You know it at Bar Harbor, at Atlantic City, in Hyde Park and on the Riviera. In its more serious uses it has penetrated the uttermost parts of the earth; and along with it has gone the fame of all the Kodak products. For a quarter of a century the Kodak Company has been turning out photographic staples. Within itself it has grown mightily; wherever it has added to its strength by the purchase of an outside concern it has been by the purchase of one which was known to the photographic world for the high standard of its products. And so it has come about. That Kodak is not only known the world over, but wherever the photographic art is practised it is known with confidence. The extent of the Kodak business to-day is not due to the work of the selling force, not to the advertising, not to the trade policy, but to the fact that in every manufacturing department the controlling idea is: Make the goods better than anyone else can make them.

In the carrying out of this idea, enormous manufacturing properties have been built and acquired in Rochester, in St. Louis, in Jamestown, in Toronto, in Harrow and in Ash tead. This book shows something of what these plants are. In addition to what thepictures tell, an appreciation of the extent of the Kodak properties may be gained when it is understood that the floor space in the buildings which it owns and occupies is approximately thirty acres.

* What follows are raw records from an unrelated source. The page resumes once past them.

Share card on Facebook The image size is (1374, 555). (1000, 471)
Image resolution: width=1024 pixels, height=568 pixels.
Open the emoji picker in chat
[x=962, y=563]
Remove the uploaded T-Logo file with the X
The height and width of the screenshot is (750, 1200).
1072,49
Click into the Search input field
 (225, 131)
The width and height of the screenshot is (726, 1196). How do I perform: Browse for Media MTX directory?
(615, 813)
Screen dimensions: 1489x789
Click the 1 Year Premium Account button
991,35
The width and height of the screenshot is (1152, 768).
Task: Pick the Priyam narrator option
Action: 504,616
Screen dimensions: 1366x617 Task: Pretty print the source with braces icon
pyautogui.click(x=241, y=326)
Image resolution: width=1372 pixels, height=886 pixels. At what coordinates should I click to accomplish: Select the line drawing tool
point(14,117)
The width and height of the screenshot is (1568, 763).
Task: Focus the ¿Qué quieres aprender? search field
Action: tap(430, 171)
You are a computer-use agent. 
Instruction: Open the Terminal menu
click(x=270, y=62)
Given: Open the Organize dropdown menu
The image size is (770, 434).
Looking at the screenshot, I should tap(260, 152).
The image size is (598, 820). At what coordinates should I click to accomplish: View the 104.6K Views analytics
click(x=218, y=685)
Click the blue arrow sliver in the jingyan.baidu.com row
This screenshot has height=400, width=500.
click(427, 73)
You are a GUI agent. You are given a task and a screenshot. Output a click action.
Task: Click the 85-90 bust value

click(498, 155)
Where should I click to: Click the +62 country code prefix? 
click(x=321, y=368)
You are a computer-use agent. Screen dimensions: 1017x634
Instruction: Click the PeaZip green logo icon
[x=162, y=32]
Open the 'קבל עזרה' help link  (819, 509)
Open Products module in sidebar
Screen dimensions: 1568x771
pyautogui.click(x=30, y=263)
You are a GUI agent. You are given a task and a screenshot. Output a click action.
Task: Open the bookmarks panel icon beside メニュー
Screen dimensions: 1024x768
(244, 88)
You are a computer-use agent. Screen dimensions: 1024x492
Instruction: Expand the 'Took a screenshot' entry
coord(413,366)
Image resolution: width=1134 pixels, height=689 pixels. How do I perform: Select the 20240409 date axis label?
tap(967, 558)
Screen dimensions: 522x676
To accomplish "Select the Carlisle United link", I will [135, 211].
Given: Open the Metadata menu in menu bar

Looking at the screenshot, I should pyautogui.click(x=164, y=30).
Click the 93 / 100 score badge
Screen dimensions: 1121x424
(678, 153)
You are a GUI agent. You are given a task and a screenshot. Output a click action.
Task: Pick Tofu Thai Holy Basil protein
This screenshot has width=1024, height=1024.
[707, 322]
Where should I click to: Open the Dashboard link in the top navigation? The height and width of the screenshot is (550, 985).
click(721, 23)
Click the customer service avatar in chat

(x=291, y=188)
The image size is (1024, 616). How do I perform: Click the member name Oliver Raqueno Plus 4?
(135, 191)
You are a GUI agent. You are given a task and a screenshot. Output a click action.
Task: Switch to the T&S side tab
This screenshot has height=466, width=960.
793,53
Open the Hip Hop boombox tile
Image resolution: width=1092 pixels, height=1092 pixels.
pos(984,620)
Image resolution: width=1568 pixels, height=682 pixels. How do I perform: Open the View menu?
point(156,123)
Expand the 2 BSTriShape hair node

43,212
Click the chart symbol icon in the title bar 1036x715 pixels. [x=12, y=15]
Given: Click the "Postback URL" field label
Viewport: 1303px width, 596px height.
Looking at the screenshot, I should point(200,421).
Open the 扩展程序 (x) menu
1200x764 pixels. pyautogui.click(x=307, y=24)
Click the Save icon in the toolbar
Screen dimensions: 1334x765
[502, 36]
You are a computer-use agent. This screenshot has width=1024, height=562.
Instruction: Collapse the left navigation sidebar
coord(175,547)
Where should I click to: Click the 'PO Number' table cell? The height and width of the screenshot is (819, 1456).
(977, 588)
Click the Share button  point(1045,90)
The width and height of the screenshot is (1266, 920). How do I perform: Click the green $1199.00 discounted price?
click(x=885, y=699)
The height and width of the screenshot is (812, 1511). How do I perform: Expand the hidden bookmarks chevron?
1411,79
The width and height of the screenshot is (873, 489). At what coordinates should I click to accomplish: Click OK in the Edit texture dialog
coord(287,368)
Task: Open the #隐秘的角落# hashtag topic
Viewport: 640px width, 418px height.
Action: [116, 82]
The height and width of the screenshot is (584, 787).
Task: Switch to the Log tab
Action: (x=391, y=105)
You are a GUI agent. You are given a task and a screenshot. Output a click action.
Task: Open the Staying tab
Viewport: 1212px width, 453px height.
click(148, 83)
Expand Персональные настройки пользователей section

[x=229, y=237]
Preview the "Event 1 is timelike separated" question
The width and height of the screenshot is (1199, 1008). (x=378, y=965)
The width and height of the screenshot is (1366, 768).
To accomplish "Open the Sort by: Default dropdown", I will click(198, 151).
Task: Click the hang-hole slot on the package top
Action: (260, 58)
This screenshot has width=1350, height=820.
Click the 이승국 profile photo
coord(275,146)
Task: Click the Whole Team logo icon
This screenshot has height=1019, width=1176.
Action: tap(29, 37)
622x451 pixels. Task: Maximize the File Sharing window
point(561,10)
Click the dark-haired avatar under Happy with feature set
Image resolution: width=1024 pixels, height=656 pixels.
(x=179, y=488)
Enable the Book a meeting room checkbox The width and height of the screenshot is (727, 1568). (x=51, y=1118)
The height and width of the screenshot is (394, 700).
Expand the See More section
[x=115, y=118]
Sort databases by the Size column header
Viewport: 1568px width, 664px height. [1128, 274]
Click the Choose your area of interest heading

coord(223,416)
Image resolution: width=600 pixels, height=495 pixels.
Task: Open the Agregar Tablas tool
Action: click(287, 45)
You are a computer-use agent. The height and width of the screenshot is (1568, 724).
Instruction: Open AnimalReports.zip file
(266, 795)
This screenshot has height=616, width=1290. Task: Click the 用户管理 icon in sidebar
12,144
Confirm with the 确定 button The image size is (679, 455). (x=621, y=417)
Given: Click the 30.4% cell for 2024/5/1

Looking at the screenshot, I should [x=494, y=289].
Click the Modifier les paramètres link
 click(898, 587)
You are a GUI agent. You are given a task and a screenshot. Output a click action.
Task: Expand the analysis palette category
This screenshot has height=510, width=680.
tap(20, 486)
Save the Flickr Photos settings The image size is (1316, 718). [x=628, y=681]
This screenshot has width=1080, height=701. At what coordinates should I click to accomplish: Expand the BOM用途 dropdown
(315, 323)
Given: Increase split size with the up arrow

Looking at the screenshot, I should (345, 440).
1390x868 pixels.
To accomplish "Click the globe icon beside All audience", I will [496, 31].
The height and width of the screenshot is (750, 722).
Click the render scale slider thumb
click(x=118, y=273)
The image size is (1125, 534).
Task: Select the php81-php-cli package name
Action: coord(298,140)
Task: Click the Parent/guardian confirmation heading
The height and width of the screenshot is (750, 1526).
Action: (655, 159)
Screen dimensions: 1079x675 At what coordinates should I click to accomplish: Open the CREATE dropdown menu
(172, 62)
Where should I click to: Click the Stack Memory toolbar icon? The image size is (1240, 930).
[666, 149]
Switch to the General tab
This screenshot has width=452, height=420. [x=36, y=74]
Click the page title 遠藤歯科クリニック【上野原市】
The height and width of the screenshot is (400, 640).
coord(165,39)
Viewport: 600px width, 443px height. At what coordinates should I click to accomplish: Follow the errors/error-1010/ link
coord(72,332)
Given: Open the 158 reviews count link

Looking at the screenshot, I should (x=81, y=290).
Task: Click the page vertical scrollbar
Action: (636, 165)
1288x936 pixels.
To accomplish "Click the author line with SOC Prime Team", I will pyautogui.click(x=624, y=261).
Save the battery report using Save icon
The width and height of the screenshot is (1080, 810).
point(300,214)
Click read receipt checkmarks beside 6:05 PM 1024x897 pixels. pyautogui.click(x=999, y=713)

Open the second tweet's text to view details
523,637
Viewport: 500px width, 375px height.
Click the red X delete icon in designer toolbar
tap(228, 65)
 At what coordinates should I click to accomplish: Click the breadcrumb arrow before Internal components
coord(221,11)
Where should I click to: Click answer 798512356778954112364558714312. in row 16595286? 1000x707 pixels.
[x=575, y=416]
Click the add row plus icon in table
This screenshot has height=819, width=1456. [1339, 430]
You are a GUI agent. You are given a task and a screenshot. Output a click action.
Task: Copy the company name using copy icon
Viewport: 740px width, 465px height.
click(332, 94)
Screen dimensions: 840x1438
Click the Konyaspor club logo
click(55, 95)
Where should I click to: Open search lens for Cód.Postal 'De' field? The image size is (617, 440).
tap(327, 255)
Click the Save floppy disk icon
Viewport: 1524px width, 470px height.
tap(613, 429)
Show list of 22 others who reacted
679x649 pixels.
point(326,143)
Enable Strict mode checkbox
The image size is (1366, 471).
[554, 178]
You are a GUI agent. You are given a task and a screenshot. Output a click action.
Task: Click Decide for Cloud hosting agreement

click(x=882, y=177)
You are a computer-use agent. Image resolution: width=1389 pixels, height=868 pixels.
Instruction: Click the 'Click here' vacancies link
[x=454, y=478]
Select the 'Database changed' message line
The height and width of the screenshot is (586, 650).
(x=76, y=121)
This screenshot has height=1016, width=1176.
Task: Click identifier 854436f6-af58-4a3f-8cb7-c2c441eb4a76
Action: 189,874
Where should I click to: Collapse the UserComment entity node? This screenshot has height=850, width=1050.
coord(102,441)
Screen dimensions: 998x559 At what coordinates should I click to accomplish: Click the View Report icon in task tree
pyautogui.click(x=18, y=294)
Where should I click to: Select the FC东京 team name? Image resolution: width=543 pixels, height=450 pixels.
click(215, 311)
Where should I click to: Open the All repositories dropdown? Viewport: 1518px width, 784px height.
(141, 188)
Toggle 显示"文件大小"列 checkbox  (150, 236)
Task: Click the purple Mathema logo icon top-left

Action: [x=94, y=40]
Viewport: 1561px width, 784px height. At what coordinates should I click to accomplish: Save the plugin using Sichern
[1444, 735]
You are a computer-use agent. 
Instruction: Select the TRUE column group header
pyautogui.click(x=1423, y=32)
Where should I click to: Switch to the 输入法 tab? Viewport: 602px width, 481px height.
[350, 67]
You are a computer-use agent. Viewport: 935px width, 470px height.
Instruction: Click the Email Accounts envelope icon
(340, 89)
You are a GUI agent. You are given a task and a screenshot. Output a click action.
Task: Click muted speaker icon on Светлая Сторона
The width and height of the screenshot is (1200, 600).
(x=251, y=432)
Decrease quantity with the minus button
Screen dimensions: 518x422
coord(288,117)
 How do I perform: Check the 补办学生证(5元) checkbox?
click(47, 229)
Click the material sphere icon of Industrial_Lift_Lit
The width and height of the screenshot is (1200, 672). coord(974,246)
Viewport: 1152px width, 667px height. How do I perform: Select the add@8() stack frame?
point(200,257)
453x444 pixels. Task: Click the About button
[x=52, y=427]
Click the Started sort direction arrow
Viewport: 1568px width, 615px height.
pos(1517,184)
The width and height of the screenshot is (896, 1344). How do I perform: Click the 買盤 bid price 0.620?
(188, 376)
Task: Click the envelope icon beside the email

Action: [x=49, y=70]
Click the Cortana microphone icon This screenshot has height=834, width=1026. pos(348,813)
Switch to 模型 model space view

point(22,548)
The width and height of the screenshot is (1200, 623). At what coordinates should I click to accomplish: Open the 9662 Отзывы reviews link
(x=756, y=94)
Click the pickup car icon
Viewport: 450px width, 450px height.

Some idea of the thoroughness of the manufacturing end may be gained from a look into the film plant at Kodak Park just outside the City of Rochester. Kodak film has a transparent base, the principal ingredient of which is raw cotton treated with nitric acid. The principal ingredient in the sensitive emulsion with which it is coated is nitrate of silver. At Kodak Park they not only make the nitric acid with which to treat the raw cotton and render it soluble and with which to turn silver bullion into nitrate of silver, but they go back of that and make the sulphuric acid out of which (in combination with nitre) the nitric acid is made.